> _WORK ITEM_:
Isolate every line in the data with the string "agent" and copy it.

> _INPUT_:
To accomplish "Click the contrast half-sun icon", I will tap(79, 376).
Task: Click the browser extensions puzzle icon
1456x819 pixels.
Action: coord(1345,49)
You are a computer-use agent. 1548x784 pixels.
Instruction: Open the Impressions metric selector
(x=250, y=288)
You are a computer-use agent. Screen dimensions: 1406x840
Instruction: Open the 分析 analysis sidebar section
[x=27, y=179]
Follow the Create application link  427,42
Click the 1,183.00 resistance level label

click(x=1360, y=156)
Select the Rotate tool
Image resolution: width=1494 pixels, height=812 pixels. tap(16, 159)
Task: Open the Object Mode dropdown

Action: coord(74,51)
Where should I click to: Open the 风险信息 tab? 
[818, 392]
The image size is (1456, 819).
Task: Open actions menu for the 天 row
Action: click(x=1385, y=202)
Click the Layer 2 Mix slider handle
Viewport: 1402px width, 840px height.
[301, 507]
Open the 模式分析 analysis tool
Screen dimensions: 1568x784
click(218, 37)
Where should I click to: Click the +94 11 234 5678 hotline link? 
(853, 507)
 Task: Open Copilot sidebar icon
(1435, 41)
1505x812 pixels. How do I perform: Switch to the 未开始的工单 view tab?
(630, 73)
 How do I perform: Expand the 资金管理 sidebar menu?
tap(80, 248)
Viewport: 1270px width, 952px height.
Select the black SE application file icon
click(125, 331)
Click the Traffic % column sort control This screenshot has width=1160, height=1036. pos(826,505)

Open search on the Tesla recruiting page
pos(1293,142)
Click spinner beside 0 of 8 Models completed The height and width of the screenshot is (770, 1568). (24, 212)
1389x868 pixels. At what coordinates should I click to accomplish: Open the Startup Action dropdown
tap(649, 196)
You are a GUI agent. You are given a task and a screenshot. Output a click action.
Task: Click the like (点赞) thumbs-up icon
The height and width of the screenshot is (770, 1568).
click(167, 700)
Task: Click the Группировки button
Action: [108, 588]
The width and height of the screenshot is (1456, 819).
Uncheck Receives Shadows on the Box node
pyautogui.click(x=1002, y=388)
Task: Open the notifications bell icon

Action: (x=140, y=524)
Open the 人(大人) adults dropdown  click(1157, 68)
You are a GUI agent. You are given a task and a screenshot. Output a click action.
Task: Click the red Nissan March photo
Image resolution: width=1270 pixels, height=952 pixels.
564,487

> _WRITTEN RESPONSE_:
You are a computer-use agent. 1548x784 pixels.
You are a computer-use agent. Screen dimensions: 1406x840
You are a GUI agent. You are given a task and a screenshot. Output a click action.
You are a GUI agent. You are given a task and a screenshot. Output a click action.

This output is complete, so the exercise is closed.